Monday, September 24, 2007

News of the Day, Monday, September 24, 2007

  • Biggest news—violent crime up 1.9% last year, mainly murders, robberies, and arsons, getting close to back to 2002 levels before the steep crime drop occurred. These, by definition, can’t be the guys who went in for violent crimes over the last 5 years or so because we’ve sent them away for longer and forced them to serve more time, either through 85% laws or highly restricted parole (except in CT apparently). These are guys who, if reoffending, more likely went in as nonviolent and came out otherwise (and yes, I know some nonviolent have violents, I can even give you numbers) or, more likely, guys who really don’t know or care about those laws because they’ve deduced, clever as they are, that their odds of getting caught, with the general lack of resources in law enforcement compared to prisons, aren’t that high. Probably haven’t been that high . . . up until now. In either case, it’s clearer than ever before that filling our prisons is not going to stop violent crime. We need to put violent guys away but stop turning nonviolent ones into violent, and we’ve got to funnel our scarce resources into the front end, into juv justice and cops and specialty courts and prevention efforts, and into back end measures that have much better demonstrated payoff on reduced crime, like substance abuse treatment, than prison has been shown to have. Let’s find the people who just can’t be out or they’ll hurt people and make sure they’re the ones locked away in the space we can afford. If they’re coming out, then we can’t keep messing up like this. Reentry efforts have to be intensified, and release supervision has to be adequately funded. Of course, there’s always the future of TECHNOCORRECTIONS. That’ll be much better.
  • I’ve traveled along the Canadian border before and often wondered this myself. What if all the traffic across the border--immigrants, terrorists, drugs--doesn’t conveniently go through our checkpoints?
  • CT really does seem to have problems with its parole screening process, and the gov there has enforced her own priority assessment criterion—violent offenders don’t get parole.
  • If you missed the “60 Minutes” piece on pot shops in CA, you can get a written version as well as the original here.
  • AZ is bringing in $8 m. in fed dollars to help with meth treatment programs.
  • Speaking of drug treatment, Naltrexone has been shown to have some moderate impact on alcohol dependence, but some doctors think that, given the different ways drugs affect people, it may have even more benefit for those more predisposed toward it (duh), such as those with a family history of dependence. Initial studies are indicating they’re right.
  • Mayor of Powell, WY, decided to try out ankle bracelets for four days. Was able to water ski (!!) but: "I tell you what," Mangold told the paper, "I don't want to be a criminal and have to wear one of those." I’d say that’s a good example for other policymakers, but I’m not sure how many would want their whereabouts tracked for 96 straight hours. (h/t
  • Meanwhile, AK (Alaska, not Arkansas) is adding bedspace, needing 2000 more beds in 5 years. Won’t that pretty much mean, like, everyone living in AK? (Just kidding, Teri.)

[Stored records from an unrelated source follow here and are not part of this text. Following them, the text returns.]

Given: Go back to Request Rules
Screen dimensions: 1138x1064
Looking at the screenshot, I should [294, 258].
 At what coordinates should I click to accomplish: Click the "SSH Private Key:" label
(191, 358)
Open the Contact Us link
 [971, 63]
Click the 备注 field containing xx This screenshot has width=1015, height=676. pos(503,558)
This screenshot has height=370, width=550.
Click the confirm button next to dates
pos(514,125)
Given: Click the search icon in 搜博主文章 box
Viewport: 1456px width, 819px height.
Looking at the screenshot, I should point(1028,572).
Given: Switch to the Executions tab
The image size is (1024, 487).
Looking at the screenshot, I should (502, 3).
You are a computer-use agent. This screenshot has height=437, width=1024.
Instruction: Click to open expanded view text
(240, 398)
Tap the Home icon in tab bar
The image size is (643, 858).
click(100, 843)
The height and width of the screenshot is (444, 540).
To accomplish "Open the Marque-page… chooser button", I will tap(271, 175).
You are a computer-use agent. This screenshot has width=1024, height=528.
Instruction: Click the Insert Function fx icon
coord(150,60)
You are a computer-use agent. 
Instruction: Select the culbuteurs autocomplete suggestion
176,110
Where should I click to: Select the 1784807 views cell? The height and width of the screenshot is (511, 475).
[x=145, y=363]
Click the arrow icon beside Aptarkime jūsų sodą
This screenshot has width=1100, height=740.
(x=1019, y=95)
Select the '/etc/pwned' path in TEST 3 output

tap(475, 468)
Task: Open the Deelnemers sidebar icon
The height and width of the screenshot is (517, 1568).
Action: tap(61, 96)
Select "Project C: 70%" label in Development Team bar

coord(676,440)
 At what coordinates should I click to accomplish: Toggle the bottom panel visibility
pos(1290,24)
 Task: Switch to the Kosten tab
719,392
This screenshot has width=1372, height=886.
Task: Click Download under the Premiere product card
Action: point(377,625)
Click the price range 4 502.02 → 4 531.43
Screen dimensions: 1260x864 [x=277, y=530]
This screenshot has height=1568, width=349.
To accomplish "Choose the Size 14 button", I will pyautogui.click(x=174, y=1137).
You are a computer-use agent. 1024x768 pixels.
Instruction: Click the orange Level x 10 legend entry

  • State reactions in AL (Alabama, not Alaska) to the duel between the good prosecutors there and the bad one who sits in the AG chair. Prosecutor actually does the right thing, refuses to seek death for a murder accomplice who didn’t actually pull the trigger since the triggerman can’t be executed. Wants proportionality in punishments, imagine that. AG says that it would be justice for the offender’s family to suffer the government’s killing of a loved one who didn’t end anyone’s life while the murderer lives. Steps in to reverse the DA’s decision, brings on deluge of “who’s in control here?” State DA association supports their own. Conclusion of those interviewed for the story: Politics, just politics. Shocker. The thing is, it wasn't politics until the AG stuck his nose in. Wonder who's running for governor there someday?
  • We tend to forget that not only do prison guards have to get by on low pay (in most states) and put up with crap none of the rest of us could stand, but occasionally they pay the ultimate price. I’ve worked with enough of these guys now to know how hard the job is and how great the loss when one goes down. Take a moment, if you have time.